Well, Santa Claus for one — the Tooth Fairy, the Easter Bunny, the Great Pumpkin, etc., but none of those are as damaging as others that we have consistently pounded into our kids’ thinking. Let’s look at some of them:

1) You can become anything you want to be. Theoretically that’s nice. We want our kids to dream, to reach for the stars. We fail, however, because we don’t finish the lesson. We don’t point out that there are some limits. Why should a person like myself (I have a singing range of about three notes and very little control over which of those notes I hit.) spend her life trying to be a singer? Shouldn’t reality appear here somewhere?

We don’t really want our kids to spend their lives banging their heads against impossibilities. That’s why this hairbrained idea of transsexualism has caught on. After all, if you can be whatever you want to be, there’s no reason a young man’s urge to strut in stilettos shouldn’t be entirely fulfilled. Right? One way to test an idea is to stretch it to its extremes and if it still holds up, it may be valid. Obviously, we can toss this one on the ash heap.

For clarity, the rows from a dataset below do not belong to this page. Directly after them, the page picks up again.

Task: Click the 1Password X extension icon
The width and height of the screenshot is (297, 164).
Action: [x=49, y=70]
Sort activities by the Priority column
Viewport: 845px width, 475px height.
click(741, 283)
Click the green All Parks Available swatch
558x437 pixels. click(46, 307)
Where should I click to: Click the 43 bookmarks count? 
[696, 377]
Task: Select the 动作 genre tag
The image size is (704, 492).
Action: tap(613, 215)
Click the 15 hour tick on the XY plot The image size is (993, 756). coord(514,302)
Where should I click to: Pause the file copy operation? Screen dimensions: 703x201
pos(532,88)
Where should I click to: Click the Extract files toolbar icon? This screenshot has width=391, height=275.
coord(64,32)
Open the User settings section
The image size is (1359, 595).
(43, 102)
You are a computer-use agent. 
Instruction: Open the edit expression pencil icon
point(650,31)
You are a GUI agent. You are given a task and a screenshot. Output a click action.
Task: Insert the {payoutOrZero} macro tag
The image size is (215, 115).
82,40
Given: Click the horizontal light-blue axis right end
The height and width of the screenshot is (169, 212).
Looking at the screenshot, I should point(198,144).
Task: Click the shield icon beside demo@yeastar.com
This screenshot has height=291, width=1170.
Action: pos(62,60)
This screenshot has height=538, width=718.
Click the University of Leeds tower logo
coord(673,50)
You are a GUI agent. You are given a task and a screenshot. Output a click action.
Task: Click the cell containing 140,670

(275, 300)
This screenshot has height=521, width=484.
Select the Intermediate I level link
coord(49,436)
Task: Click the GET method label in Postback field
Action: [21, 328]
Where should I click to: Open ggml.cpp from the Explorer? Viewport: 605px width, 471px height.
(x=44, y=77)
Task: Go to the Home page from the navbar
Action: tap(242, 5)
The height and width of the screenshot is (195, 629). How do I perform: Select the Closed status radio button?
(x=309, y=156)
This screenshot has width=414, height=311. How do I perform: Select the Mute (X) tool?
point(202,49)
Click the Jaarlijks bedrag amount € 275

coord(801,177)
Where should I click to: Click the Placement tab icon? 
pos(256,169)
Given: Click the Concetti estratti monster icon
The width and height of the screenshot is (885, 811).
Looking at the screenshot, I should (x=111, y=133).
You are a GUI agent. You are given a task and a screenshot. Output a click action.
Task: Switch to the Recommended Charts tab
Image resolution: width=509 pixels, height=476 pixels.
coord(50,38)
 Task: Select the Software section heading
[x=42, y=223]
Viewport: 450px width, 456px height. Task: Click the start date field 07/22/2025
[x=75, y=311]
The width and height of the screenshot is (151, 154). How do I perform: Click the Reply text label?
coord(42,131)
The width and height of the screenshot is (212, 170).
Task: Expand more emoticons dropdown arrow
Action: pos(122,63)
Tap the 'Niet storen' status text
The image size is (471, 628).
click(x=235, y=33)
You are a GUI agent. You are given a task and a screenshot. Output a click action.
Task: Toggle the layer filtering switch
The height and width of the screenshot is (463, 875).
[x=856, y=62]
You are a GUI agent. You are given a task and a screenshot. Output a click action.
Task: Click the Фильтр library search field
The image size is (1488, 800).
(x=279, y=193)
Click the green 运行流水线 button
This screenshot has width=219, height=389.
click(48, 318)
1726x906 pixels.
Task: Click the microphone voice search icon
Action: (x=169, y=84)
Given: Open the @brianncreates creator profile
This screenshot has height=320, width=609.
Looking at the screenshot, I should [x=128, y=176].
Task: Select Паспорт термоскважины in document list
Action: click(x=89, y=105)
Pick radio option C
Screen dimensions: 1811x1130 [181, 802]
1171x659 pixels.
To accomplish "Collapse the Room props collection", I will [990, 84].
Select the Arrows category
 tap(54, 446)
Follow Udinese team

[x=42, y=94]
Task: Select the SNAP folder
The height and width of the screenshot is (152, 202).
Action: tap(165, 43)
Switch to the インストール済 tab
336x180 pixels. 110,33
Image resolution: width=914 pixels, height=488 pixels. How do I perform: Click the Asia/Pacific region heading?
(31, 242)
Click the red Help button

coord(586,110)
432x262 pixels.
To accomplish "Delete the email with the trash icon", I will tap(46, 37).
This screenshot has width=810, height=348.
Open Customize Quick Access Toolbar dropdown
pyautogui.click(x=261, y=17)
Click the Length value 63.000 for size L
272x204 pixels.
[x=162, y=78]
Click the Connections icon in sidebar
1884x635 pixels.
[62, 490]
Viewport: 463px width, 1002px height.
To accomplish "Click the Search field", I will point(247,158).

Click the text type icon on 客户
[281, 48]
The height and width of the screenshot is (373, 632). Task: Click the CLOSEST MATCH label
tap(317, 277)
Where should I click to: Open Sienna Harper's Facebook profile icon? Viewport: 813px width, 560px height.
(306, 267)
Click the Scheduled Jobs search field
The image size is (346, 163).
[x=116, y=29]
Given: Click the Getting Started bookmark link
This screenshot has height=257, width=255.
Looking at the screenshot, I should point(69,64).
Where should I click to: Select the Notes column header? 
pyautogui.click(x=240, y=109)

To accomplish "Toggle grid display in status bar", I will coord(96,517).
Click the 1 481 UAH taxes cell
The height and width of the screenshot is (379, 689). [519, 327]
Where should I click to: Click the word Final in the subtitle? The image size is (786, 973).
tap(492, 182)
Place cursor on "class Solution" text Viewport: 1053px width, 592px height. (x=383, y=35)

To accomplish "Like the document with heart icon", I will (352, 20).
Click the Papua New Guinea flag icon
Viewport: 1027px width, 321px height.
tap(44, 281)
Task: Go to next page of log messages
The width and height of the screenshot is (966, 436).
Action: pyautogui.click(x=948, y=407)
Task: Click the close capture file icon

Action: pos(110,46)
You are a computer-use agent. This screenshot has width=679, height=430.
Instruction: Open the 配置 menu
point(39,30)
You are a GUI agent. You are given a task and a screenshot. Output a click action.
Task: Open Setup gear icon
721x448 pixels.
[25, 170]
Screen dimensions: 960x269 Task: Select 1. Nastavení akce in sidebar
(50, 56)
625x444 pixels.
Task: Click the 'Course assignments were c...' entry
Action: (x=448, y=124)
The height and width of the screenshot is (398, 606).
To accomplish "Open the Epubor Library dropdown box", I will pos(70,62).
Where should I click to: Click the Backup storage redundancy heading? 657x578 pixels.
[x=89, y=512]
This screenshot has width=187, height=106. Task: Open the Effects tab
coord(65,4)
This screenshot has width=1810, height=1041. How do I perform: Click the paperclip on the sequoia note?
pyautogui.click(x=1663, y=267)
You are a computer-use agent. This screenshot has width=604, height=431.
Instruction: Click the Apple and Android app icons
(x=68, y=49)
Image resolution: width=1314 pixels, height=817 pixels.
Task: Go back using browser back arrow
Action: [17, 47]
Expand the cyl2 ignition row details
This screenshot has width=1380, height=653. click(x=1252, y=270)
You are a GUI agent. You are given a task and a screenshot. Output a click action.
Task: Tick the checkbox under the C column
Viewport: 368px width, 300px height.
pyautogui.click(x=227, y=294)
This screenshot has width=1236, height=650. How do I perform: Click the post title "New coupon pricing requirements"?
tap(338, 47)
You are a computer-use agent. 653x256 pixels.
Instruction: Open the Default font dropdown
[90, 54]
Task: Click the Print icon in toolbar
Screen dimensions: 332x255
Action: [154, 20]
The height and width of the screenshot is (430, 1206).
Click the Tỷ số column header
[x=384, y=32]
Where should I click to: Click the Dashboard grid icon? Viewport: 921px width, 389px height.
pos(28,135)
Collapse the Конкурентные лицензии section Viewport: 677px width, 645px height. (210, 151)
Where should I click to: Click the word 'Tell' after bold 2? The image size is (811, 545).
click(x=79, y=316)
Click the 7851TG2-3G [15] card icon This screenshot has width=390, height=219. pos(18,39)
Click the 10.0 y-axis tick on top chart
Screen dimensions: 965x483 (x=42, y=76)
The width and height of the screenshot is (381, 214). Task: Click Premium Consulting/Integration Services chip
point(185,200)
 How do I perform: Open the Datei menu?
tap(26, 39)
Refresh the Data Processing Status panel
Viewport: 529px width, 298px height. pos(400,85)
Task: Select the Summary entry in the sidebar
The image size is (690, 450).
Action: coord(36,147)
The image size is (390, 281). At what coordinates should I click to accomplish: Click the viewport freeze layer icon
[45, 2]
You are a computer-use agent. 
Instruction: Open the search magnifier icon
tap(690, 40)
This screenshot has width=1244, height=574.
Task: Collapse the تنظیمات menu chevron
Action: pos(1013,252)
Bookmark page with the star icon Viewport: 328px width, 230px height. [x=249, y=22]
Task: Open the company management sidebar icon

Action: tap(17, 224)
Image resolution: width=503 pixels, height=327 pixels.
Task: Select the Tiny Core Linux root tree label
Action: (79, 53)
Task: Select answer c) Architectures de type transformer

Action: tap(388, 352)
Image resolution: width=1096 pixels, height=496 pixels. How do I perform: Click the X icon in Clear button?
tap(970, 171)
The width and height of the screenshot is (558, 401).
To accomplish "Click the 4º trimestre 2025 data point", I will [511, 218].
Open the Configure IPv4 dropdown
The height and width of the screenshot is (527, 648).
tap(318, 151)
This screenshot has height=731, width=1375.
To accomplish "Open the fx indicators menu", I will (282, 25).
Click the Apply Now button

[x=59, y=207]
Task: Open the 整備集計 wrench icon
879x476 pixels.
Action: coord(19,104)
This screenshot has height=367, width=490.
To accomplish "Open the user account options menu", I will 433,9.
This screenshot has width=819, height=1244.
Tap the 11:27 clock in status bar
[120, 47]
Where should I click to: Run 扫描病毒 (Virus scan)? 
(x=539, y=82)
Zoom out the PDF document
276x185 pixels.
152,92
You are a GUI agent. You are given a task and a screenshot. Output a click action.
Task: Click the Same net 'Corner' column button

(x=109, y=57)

2) You should make the world a better place. What’s wrong with that? For one, it’s impossible. We can each make an effort to make our own little patch of society as pleasant and productive as possible, but change the world? That’s a tall order. It’s also way too vague to be useful. What is “better?” By whose standards? How do we define “the world?” How much of the world? For how long? At whose expense? What do we mean by “change?” And, most importantly, who will be in charge?How many human beings have successfully made this world better? Jesus Christ, definitely. The heroes listed in Hebrews 11? Yes, but most of them had no idea at the time that that was what they were doing. They tried to live and maintain a relationship with God, but mostly they got in trouble.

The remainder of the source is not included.